ITWASNTALLTHATLONGAGOHISTORICALLYSPEAKINGTHATANY
WRITTENTEXTLOOKEDBASICALLYLIKETHIS.
(That was “It wasn’t all that long ago, historically speaking, that any written text looked basically like this,” incidentally.)
Early punctuation arose as a system of cues to a reader, since early written text was never read silently, but read aloud. This proto-punctuation began by hinting to the reader when he should take a breath, for example.

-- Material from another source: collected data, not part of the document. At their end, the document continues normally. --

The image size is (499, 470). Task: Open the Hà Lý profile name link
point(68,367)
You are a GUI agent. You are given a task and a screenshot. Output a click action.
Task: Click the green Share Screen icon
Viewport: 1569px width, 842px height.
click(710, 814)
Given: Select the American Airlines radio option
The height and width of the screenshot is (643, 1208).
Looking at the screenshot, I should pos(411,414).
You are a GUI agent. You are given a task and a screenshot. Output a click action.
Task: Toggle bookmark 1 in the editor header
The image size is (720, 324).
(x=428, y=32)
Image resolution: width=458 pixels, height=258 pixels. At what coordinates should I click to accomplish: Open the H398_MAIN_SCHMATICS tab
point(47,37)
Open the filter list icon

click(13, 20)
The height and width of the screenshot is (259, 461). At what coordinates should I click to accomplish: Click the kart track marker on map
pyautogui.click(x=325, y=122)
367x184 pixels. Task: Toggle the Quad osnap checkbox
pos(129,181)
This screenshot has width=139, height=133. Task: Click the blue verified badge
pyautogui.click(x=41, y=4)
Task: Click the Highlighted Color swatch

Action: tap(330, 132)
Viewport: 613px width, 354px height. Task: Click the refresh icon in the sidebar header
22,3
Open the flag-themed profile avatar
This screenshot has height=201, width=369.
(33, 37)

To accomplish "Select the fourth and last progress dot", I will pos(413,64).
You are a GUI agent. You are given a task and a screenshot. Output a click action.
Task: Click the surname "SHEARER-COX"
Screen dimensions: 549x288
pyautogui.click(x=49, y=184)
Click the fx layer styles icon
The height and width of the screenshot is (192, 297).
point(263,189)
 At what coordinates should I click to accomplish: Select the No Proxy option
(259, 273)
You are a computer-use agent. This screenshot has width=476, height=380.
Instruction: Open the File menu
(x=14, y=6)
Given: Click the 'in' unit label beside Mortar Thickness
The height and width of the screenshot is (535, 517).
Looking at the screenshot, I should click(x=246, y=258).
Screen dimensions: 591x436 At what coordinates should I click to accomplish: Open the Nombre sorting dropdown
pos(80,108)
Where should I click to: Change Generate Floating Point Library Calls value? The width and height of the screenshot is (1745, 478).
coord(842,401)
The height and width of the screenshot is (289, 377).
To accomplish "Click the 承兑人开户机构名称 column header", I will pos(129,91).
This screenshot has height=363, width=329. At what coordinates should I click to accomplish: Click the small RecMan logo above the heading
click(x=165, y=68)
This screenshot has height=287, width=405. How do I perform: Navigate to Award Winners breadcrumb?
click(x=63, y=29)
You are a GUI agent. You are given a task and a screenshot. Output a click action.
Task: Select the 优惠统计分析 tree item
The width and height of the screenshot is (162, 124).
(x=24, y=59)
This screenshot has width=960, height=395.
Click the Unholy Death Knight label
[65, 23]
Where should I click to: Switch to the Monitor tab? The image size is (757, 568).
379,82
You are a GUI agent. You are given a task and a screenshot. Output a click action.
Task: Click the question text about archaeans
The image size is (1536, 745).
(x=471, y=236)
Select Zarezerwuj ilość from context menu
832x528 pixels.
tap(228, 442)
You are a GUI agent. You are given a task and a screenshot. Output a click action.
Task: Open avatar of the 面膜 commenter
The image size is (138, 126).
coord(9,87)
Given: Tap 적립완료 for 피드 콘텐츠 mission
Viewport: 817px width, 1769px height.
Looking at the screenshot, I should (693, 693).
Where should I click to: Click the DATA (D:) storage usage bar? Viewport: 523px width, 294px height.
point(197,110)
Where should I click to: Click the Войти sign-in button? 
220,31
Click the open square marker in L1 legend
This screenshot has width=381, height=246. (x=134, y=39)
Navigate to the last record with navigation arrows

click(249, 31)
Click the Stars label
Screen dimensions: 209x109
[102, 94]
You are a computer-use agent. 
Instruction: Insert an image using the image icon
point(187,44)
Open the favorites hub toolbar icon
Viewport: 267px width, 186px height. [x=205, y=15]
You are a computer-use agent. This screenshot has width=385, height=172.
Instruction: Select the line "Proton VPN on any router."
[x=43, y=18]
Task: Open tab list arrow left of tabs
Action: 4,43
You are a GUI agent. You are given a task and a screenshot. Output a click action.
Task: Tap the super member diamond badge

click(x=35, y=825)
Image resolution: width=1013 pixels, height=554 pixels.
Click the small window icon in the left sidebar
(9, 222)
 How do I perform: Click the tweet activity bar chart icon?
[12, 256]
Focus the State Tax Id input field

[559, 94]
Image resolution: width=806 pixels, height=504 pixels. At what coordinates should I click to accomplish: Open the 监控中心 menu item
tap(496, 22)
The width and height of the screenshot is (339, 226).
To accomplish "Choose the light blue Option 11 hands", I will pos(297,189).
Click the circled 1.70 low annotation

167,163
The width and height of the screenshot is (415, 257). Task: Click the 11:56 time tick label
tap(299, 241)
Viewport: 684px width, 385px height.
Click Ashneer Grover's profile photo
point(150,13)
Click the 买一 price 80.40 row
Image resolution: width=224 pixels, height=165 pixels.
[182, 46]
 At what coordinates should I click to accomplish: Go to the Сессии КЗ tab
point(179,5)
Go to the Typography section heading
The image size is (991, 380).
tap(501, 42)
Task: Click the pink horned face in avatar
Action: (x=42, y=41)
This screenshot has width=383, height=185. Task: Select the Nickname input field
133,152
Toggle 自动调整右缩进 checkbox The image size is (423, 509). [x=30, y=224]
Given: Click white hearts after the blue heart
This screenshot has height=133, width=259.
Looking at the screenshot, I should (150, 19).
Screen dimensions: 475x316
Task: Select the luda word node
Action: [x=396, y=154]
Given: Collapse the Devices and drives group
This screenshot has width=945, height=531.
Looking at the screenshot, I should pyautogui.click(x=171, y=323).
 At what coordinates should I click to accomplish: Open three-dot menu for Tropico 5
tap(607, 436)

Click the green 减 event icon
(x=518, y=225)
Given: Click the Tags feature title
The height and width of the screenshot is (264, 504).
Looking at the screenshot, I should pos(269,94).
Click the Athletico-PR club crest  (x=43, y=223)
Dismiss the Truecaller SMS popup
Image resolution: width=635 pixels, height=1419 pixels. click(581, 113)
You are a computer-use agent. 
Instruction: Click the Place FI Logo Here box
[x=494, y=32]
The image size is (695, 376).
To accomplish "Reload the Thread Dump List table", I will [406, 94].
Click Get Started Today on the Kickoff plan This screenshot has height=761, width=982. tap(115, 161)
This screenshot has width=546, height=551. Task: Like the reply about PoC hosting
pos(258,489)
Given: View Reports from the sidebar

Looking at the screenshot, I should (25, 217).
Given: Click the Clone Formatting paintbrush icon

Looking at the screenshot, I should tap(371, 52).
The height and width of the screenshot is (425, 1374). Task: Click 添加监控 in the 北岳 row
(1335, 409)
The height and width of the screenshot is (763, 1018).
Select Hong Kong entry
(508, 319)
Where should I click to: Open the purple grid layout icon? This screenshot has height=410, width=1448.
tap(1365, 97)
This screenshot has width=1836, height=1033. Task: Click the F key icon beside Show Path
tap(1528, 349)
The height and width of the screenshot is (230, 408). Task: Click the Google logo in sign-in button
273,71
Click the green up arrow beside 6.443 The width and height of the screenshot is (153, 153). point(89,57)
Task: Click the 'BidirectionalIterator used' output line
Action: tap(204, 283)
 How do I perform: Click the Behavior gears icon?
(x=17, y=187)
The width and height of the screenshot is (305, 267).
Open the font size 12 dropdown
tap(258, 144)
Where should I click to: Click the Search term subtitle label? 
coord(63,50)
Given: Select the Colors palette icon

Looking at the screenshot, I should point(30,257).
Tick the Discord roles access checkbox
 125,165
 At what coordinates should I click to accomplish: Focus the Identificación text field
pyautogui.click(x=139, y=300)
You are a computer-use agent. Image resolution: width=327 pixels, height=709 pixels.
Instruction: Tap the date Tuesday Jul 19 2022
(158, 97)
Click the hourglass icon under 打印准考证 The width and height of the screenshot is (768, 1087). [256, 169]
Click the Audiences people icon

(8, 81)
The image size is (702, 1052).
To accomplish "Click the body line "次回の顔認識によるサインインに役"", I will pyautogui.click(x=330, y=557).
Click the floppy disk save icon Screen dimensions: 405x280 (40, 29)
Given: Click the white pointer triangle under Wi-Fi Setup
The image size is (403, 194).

FOR·A·WHILE·WE·EXPERIMENTED·WITH·THIS·WHICH·WHILE·
A·LITTLE·EASIER·TO·PARSE·IS·REGARDLESS·MUCH·TRICKIER·
TO·READ·THAN·A·MODERN·SENTENCE·WOULDNT·YOU·SAY
It wasn’t long, though, before we had developed a rich, expressive and widely adopted system of glyphs that were used to make meanings clear and to make printed text look beautiful and elegant (although not all of us use them properly – read 10 typographic mistakes everyone makes for more).
Discarding conventions
These are not always mistakes, however. In recent years, as a society we’ve started both deliberately and inadvertently rationalising the list of glyphs we use, abandoning hard-won, useful and beautiful characters.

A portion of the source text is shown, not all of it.